The series includes victim interviews, footage from Segall's years of field reporting, behind-the-scenes investigative material, and footage from Segall's testimony in California on related legislation. The victim resource website beyondmrdeepfakes.com was launched alongside the series for anyone affected by non-consensual deepfake imagery.
No criminal charges have been publicly filed against David Do as of the time of publication. A Danish member of parliament called for his extradition in May 2025; Dutch politicians joined that call in August 2025. Canadian law at the time of the site's shutdown did not criminalize the creation or distribution of deepfakes, though Prime Minister Mark Carney pledged during the 2025 election campaign to make both offenses criminal.

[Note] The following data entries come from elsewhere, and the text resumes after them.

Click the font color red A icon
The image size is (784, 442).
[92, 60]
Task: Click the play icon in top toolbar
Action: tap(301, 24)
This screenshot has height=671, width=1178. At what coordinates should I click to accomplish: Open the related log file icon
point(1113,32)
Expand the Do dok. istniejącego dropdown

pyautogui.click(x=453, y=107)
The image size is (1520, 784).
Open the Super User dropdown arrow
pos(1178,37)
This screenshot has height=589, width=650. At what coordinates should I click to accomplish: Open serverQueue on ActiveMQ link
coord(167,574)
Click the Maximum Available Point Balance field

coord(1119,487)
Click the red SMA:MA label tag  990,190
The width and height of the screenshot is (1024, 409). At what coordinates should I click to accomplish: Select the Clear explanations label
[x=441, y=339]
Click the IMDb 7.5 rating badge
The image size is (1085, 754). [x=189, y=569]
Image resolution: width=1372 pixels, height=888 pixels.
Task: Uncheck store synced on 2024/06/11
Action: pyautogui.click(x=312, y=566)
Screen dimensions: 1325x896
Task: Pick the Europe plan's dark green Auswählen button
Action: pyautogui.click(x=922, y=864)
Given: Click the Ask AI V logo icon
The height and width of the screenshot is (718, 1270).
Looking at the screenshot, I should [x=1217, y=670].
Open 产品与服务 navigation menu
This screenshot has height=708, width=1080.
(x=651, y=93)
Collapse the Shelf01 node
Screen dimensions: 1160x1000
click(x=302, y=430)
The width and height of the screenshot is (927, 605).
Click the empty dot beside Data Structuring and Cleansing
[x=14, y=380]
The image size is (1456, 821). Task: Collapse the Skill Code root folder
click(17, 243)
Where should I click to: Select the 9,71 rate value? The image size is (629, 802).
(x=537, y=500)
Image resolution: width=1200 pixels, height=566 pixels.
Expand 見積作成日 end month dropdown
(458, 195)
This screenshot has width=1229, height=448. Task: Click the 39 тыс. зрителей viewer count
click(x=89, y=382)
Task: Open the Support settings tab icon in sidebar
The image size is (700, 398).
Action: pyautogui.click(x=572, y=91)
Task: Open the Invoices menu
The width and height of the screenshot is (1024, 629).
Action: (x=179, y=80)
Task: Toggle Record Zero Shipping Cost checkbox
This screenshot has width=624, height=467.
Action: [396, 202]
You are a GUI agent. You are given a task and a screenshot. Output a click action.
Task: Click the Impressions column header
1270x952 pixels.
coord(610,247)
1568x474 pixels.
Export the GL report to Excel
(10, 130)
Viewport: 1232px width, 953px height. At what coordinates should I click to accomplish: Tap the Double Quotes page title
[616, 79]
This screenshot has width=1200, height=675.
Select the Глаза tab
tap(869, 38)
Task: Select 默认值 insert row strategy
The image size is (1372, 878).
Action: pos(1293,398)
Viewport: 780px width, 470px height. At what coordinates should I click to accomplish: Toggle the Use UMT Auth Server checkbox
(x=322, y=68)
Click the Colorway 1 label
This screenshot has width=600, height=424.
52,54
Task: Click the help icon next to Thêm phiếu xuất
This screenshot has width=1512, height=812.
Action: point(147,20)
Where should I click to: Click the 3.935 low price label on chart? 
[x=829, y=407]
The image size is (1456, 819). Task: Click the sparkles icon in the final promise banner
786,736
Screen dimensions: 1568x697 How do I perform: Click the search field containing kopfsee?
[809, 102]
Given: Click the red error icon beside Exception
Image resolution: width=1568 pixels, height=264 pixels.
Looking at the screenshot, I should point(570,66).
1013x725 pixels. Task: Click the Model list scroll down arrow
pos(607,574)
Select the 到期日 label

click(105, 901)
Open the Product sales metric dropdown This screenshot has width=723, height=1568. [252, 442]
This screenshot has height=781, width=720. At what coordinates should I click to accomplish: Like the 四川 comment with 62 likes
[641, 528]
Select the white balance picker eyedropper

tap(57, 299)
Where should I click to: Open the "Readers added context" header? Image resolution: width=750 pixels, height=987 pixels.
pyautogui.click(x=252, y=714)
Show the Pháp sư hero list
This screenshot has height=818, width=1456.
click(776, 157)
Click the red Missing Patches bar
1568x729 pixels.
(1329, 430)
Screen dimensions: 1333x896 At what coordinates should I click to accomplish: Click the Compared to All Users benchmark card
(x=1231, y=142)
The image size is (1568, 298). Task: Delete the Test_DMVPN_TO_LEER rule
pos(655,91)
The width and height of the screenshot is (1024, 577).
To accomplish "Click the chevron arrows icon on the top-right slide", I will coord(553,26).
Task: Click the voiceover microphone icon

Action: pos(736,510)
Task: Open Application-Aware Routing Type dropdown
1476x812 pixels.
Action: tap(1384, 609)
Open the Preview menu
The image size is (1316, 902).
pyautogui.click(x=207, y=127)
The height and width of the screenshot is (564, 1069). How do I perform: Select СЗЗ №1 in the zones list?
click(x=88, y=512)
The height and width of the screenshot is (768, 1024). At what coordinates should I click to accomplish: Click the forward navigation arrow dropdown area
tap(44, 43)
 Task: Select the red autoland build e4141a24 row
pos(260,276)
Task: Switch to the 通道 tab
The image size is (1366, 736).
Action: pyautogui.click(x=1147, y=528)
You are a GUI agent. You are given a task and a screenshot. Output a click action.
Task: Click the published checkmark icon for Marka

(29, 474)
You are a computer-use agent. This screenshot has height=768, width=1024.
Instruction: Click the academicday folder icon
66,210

Frequently Asked Questions
Who is behind MrDeepFakes?
David Do, a 36-year-old pharmacist who worked at the Oak Valley Health hospital network in the Greater Toronto Area, was identified by a May 2025 joint investigation by CBC News, Bellingcat, Politiken, and Tjekdet as the most prominent figure in the site's administration. Do left Oak Valley Health by May 15, 2025. No criminal charges have been publicly filed, and Do has not commented publicly.
Is MrDeepFakes still active?
MrDeepFakes.com permanently shut down on May 4, 2025, after its operators were notified they would be named in the Bellingcat/CBC investigation. A notice on the site's homepage stated that a critical service provider had terminated service and that the site would not relaunch. The site had operated since 2018.
What is the DEFIANCE Act and has it passed?
The DEFIANCE Act — the Disrupt Explicit Forged Images and Non-Consensual Edits Act — would give victims of non-consensual deepfake pornography a federal civil right to sue creators and distributors for a minimum of $150,000 per violation. The US Senate passed the bill unanimously in January 2026. As of late May 2026, the bill remains at the desk in the House of Representatives, awaiting a floor vote before it can be signed into law.
How can victims of deepfake abuse report or remove content?
Under the TAKE IT DOWN Act, which became federal law in May 2025, any person depicted in non-consensual intimate imagery — including AI-generated deepfakes — can file a removal request directly with any covered platform without creating an account. Platforms are legally required to remove the content and known copies within 48 hours. Victims can also visit beyondmrdeepfakes.com for resources and support.